Stored data entries

• • • • •

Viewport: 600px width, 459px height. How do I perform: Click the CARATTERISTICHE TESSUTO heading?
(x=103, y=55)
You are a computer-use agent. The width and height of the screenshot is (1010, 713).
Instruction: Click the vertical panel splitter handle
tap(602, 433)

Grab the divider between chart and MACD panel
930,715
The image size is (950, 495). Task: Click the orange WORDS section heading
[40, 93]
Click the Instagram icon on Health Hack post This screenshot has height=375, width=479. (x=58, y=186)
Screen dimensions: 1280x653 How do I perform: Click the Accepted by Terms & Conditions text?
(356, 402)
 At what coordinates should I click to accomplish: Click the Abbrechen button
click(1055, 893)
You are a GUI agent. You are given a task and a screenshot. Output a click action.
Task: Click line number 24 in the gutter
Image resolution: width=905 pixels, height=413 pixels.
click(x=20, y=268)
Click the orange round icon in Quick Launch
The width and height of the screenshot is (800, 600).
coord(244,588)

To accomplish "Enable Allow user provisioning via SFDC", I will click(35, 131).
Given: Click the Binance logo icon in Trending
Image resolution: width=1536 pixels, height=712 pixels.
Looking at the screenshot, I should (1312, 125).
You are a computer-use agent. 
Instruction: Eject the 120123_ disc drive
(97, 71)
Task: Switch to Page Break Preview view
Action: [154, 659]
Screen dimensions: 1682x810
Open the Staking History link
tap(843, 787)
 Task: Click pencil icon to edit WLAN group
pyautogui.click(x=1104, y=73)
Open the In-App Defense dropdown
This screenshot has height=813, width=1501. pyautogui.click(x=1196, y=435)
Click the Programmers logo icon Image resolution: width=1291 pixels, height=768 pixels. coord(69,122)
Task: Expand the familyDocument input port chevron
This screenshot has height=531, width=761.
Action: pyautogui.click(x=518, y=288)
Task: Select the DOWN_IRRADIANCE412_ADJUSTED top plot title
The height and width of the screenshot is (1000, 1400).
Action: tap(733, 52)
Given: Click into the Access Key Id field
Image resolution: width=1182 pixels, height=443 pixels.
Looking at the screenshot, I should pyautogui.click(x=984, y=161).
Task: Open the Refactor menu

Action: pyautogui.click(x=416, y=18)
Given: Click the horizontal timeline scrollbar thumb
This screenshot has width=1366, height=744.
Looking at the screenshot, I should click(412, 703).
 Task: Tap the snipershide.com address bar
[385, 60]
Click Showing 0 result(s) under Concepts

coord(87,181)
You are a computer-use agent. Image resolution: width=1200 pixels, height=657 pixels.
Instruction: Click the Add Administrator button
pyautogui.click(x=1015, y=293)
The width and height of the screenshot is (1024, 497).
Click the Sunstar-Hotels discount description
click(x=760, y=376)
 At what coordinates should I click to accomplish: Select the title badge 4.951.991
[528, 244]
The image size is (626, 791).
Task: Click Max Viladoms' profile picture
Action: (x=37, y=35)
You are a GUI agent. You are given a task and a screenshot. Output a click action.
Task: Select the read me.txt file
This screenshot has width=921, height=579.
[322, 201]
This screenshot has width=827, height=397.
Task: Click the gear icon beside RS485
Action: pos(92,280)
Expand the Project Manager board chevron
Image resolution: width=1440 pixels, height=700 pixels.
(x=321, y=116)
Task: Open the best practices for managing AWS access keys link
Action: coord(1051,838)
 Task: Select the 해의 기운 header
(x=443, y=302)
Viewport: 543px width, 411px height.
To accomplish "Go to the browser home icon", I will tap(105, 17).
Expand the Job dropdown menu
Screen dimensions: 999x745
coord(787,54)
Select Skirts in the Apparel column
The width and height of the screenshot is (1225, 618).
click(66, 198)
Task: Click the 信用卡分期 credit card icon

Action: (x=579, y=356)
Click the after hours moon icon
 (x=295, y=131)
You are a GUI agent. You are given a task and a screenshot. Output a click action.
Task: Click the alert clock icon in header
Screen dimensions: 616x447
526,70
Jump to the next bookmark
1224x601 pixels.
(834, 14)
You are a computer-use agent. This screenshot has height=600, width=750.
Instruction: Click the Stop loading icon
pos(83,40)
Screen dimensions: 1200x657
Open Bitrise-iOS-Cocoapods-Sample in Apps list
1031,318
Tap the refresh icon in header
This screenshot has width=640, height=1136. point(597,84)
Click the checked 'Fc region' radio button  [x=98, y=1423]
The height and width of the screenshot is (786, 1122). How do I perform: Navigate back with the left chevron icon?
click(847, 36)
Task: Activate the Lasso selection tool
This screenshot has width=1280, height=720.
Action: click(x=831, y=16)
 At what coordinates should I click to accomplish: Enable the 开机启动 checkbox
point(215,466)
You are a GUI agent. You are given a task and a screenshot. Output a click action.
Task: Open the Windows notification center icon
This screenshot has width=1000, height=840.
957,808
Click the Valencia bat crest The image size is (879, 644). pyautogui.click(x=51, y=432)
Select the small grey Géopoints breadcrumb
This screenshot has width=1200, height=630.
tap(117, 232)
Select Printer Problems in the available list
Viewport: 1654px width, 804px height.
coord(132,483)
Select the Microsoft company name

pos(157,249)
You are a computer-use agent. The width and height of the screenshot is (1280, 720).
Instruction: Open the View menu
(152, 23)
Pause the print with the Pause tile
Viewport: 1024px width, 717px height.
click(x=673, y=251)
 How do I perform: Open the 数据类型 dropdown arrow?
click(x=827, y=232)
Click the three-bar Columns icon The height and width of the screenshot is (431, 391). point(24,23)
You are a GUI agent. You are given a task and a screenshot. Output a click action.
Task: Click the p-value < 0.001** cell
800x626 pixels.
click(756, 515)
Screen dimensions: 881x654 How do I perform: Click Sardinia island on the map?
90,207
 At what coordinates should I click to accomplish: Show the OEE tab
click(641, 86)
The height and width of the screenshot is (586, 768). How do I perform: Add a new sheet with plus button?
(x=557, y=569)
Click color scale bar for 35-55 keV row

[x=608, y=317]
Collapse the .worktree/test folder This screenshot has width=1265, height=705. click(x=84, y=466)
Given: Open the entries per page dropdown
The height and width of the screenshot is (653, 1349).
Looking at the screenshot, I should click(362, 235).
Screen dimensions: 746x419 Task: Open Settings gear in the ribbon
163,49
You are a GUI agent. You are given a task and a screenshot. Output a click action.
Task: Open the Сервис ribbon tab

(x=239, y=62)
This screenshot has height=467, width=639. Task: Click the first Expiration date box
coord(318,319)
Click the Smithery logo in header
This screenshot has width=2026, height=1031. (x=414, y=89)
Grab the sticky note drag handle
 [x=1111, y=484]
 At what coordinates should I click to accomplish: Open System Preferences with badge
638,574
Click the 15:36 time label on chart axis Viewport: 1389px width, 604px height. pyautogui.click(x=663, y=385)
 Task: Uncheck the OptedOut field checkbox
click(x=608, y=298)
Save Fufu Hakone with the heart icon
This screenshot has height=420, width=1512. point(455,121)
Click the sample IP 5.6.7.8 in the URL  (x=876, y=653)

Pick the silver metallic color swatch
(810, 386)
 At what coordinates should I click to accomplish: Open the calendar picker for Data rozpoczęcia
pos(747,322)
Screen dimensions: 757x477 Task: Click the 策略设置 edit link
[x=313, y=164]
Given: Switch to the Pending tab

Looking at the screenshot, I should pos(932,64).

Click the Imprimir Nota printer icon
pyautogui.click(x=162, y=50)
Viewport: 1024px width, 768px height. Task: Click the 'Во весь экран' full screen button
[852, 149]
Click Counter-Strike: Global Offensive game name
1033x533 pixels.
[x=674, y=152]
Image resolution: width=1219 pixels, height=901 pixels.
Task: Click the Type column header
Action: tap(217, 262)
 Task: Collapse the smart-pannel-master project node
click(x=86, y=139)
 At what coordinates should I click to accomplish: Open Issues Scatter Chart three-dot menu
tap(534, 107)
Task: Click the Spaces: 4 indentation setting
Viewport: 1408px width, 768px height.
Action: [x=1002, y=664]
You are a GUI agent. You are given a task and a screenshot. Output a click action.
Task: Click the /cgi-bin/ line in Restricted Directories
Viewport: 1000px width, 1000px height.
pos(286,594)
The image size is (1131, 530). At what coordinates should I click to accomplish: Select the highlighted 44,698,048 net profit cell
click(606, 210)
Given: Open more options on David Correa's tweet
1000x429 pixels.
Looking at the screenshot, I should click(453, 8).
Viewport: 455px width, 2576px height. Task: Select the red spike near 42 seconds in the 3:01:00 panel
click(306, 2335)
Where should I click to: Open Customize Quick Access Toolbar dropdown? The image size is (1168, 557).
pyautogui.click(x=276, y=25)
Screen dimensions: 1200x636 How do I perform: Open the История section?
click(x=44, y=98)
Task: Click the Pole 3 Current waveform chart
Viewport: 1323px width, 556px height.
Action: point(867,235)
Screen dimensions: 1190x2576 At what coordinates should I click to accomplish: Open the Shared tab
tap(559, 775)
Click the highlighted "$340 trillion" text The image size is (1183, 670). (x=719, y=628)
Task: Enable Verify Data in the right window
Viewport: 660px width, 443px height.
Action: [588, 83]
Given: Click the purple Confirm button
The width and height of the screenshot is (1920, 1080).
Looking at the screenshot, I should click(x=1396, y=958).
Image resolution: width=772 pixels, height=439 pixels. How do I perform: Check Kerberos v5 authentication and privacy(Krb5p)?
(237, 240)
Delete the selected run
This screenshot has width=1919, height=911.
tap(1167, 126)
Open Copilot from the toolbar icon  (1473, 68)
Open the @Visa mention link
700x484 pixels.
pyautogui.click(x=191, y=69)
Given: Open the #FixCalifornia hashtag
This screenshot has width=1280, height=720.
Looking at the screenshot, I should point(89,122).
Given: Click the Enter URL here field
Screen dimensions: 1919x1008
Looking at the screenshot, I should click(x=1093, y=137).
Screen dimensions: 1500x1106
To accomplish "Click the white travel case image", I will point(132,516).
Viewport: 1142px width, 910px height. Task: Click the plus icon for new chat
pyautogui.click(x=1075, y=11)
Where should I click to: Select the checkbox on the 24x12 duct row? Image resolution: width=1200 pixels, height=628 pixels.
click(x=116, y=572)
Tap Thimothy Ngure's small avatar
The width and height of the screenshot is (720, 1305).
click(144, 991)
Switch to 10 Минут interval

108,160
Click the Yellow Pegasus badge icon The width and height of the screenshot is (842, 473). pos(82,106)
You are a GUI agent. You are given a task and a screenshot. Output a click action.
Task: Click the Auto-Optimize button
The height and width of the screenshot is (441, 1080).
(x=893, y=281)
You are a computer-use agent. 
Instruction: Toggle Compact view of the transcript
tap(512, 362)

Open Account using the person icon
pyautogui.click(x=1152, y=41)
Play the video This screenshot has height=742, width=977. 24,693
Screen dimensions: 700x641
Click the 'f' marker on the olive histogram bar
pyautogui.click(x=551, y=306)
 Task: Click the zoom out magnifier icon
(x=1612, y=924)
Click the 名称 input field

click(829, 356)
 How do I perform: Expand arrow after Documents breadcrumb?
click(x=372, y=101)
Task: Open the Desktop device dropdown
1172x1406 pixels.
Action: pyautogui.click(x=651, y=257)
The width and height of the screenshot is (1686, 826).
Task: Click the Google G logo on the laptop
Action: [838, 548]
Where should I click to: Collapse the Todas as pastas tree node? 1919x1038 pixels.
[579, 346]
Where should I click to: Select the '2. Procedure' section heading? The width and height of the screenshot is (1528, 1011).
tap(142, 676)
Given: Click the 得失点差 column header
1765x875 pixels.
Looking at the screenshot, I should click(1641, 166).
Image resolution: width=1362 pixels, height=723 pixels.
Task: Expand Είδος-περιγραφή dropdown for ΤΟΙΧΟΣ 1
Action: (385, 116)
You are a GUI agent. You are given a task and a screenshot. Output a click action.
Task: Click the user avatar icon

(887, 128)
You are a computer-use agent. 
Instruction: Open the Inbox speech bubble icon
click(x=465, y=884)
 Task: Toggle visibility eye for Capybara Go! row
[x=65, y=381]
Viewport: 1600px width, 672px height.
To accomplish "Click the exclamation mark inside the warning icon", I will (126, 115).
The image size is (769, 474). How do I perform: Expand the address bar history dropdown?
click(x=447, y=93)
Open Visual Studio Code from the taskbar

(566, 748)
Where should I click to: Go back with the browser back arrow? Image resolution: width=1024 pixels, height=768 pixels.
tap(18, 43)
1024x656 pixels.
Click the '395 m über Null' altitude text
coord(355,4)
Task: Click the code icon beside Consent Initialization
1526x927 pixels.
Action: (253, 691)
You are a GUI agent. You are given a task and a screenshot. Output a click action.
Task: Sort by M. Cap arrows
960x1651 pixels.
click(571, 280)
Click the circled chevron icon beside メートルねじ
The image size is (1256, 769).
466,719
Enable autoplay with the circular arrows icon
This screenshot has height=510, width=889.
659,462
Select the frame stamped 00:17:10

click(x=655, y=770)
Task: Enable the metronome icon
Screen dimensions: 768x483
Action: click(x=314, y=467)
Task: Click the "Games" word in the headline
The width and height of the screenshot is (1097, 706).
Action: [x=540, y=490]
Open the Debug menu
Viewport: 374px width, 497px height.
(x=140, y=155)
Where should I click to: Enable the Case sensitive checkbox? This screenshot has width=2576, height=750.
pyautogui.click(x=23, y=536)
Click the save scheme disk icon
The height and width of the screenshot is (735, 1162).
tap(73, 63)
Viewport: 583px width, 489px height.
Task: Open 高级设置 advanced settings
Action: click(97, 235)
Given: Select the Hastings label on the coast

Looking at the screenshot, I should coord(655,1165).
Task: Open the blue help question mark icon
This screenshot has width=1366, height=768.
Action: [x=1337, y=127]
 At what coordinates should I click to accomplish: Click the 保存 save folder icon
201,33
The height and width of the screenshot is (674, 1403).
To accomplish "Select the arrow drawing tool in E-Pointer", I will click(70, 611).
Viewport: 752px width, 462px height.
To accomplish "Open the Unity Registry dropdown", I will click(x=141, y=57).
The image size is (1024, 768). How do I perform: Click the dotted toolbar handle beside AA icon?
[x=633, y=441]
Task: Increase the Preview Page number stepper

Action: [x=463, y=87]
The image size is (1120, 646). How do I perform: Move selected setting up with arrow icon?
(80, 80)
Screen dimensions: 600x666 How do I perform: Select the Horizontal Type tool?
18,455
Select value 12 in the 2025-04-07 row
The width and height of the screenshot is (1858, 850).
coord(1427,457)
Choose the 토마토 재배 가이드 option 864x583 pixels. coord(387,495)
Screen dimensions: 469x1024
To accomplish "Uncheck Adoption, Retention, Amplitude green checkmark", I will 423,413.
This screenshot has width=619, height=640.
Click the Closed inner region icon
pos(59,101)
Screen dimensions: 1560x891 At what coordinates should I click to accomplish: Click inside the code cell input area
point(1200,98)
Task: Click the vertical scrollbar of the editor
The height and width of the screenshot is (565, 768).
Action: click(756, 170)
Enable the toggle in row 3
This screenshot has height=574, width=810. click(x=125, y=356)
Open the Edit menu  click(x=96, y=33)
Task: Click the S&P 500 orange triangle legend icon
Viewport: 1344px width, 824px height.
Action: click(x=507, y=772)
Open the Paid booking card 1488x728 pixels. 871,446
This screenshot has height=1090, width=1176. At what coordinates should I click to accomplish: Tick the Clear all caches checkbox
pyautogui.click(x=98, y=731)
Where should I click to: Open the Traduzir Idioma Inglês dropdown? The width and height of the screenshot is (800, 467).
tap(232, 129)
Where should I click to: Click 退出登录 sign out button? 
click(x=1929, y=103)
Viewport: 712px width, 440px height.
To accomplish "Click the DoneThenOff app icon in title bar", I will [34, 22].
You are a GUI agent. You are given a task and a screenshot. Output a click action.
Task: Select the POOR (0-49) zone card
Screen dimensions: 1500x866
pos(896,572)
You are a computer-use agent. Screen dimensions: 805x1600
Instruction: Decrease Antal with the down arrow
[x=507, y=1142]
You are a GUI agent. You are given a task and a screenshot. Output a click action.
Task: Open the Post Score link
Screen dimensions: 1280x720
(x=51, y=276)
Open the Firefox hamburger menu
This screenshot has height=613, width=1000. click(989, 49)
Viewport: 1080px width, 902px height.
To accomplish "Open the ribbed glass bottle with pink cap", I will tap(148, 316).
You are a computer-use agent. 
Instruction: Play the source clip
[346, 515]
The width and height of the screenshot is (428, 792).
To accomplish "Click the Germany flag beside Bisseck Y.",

• • • • •

- To do:
Look through the lines above and collect those with the word "value".

- Written response:
Task: Click the p-value < 0.001** cell
Select value 12 in the 2025-04-07 row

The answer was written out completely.